• WORK REQUEST
Exactly how many lines in this listing contain "Jump"? Only the number is needed.

• SOURCE INFORMATION
§

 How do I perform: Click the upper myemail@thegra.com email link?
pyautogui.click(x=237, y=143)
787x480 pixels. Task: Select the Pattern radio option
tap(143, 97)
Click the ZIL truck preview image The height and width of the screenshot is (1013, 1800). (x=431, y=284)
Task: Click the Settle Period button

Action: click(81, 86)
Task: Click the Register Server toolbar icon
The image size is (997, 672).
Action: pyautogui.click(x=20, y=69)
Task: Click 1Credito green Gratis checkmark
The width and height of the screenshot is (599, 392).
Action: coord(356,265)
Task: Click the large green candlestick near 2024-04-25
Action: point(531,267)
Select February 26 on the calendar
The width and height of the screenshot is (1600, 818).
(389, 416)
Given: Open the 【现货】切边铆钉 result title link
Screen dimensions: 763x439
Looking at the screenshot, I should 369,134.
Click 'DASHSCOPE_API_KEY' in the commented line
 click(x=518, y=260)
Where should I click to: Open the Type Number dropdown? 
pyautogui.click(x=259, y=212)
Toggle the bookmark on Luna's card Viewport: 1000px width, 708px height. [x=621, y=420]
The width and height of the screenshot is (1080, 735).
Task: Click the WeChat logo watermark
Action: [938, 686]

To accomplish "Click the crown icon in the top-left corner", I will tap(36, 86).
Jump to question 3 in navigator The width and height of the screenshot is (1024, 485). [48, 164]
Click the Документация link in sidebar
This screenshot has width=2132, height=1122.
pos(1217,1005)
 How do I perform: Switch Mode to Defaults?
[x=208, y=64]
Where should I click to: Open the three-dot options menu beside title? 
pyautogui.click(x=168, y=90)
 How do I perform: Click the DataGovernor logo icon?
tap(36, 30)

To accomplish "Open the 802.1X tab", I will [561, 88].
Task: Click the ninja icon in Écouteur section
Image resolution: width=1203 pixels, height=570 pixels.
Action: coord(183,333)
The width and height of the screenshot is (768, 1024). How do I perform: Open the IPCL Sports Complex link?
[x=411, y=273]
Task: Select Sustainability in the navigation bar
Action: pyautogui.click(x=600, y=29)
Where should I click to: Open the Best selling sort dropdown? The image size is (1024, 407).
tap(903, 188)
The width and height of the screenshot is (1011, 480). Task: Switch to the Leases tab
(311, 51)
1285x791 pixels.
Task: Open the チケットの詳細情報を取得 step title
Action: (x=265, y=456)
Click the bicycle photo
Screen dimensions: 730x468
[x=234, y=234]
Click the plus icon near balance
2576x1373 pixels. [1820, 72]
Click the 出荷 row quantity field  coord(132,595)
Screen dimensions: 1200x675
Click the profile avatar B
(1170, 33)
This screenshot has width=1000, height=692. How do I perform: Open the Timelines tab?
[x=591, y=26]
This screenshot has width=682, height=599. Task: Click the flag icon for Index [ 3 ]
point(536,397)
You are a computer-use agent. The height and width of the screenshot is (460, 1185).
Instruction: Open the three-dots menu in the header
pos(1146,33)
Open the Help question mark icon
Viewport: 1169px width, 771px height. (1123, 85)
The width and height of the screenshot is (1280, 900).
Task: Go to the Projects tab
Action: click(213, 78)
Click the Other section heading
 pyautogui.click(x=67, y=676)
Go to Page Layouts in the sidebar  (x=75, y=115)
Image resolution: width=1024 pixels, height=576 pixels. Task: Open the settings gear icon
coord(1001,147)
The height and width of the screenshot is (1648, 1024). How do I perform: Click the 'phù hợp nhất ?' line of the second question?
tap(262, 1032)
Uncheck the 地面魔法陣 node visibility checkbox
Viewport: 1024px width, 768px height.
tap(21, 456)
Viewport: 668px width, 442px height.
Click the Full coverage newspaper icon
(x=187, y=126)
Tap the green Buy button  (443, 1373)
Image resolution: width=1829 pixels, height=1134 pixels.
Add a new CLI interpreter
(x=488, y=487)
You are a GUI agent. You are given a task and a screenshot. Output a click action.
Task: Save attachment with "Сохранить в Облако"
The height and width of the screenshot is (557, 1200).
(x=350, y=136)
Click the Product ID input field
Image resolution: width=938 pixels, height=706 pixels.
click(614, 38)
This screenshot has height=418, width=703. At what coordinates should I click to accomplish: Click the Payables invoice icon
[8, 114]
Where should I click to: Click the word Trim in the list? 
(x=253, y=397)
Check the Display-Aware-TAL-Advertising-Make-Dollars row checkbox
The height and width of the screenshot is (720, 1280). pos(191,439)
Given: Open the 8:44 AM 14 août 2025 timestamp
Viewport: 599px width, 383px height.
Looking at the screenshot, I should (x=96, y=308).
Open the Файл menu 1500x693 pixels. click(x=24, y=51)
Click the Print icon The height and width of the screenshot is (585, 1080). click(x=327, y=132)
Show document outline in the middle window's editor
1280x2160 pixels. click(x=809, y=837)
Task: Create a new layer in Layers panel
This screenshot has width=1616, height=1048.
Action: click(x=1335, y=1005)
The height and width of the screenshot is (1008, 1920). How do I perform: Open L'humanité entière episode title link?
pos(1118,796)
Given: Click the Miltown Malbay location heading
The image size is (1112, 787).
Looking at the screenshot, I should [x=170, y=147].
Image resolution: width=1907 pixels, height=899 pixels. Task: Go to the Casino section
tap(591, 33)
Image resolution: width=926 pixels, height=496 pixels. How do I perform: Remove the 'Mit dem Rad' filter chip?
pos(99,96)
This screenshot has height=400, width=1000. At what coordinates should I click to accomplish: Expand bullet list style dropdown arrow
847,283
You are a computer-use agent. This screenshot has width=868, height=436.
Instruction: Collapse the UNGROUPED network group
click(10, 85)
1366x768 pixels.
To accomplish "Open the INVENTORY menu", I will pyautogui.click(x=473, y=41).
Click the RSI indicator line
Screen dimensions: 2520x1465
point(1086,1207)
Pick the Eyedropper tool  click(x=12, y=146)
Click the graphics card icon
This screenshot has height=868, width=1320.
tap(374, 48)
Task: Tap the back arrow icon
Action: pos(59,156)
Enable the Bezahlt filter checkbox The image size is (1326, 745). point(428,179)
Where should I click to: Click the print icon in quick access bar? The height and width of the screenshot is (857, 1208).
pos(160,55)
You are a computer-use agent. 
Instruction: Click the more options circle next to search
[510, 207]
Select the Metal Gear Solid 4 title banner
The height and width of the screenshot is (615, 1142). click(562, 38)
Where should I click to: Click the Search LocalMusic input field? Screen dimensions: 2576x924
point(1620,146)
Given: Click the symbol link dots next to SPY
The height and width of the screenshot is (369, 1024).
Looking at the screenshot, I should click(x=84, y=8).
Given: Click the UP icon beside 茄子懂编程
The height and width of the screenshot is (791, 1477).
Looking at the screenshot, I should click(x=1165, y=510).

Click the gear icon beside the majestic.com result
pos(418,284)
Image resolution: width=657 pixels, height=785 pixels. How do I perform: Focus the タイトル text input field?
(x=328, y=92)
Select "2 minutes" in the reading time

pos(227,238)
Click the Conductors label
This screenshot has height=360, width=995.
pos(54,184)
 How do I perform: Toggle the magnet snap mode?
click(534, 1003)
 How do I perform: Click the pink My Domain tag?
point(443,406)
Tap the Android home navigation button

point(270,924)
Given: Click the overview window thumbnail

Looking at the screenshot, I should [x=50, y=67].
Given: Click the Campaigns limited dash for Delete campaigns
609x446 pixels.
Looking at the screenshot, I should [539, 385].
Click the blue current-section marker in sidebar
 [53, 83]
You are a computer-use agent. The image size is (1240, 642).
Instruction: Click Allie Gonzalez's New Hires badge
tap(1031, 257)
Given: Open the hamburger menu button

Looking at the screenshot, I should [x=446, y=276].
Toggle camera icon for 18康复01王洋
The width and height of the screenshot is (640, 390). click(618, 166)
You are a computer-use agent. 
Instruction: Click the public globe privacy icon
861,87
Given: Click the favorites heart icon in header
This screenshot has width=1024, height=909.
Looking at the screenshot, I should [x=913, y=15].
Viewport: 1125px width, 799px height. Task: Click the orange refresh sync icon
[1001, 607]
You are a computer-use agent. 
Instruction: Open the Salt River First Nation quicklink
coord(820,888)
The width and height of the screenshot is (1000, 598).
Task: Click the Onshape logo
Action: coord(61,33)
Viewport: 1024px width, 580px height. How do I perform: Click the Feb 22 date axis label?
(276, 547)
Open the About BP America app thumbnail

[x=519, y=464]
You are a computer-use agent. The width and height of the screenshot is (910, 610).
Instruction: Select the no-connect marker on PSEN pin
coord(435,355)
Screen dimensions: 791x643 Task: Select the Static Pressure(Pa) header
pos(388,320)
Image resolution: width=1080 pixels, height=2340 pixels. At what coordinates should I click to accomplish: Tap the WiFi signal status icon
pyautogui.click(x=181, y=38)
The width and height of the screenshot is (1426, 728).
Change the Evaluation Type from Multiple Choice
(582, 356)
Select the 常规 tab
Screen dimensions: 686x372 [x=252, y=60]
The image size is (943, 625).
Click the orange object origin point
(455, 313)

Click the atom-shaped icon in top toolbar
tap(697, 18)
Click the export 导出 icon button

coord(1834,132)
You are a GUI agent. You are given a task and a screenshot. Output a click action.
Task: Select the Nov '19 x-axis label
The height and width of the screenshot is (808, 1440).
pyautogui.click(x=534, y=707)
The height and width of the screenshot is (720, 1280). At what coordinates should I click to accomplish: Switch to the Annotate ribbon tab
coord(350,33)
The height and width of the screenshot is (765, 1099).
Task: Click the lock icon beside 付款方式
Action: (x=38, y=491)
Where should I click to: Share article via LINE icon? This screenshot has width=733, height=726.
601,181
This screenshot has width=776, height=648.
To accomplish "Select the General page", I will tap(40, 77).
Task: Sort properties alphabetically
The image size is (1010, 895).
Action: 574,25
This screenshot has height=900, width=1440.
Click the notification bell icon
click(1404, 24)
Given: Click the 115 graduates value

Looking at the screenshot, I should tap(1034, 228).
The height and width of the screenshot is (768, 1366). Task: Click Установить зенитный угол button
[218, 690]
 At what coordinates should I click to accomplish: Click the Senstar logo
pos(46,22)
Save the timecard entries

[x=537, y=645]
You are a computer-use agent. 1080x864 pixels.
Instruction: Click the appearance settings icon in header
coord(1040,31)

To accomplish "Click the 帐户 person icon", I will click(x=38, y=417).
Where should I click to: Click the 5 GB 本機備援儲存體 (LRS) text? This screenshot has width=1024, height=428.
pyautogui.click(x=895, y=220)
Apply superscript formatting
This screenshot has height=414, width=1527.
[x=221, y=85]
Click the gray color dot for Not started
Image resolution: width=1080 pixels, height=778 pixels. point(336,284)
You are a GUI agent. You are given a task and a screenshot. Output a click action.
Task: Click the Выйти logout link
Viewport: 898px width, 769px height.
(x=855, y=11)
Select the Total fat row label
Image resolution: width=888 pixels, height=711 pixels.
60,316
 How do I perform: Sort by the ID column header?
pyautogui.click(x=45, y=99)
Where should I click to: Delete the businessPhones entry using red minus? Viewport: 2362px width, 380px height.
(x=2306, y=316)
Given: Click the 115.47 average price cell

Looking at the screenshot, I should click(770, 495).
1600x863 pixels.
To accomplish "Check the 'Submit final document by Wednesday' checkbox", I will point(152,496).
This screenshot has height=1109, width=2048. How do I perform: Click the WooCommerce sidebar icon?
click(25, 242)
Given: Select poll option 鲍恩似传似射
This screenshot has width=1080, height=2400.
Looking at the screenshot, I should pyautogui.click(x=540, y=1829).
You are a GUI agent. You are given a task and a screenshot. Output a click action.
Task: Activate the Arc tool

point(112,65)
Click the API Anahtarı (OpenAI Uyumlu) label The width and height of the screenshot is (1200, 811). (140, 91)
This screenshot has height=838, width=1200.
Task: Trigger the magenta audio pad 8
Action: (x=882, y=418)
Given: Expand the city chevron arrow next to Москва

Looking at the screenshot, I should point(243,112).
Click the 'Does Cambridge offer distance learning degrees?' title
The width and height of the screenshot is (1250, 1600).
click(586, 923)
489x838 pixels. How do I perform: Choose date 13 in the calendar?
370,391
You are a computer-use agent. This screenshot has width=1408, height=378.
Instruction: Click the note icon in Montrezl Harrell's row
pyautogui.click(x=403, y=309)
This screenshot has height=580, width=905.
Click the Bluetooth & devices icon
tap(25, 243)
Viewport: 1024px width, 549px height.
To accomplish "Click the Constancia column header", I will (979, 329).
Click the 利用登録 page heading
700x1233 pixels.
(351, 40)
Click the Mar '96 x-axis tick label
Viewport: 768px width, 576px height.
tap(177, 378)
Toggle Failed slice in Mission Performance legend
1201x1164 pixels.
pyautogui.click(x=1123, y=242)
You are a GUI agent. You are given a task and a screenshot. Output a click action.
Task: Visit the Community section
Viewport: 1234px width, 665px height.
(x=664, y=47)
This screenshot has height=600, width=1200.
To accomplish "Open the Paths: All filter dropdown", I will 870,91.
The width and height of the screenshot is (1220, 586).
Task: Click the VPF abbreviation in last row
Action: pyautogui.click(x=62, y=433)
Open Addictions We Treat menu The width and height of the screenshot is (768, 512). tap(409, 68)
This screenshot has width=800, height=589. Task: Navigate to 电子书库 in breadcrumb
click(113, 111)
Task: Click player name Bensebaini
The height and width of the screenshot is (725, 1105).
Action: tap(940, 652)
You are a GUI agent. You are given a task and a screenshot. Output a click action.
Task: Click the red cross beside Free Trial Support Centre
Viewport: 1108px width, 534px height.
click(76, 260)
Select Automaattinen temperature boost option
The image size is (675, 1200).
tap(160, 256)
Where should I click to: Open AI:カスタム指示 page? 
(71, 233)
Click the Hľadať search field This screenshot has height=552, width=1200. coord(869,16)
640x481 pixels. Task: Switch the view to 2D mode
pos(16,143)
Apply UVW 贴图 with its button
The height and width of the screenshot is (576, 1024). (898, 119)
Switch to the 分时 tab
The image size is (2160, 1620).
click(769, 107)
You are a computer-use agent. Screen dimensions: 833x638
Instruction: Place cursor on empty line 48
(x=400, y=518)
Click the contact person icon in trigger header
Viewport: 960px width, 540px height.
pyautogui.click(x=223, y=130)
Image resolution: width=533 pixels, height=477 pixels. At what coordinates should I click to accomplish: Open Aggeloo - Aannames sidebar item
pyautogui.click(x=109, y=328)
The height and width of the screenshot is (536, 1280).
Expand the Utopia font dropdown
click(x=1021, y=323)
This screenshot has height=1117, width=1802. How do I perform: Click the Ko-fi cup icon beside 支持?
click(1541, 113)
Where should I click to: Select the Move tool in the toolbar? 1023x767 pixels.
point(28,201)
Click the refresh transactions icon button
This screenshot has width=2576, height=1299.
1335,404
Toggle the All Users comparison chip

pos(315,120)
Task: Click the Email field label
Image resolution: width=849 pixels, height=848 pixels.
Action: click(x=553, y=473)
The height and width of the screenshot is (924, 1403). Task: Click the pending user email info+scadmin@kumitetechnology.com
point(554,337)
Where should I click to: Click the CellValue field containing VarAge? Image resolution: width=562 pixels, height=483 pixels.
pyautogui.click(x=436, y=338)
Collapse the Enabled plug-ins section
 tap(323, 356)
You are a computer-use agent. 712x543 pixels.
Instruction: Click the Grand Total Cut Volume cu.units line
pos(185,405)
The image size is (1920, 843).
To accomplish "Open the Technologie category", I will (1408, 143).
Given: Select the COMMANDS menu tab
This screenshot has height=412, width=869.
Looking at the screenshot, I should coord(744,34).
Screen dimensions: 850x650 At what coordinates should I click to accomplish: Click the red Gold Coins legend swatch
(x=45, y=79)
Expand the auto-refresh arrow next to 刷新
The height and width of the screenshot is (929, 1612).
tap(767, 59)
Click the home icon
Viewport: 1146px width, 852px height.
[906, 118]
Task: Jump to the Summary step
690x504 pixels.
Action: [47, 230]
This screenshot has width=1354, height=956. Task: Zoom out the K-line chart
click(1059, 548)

§

• TASK OUTPUT
2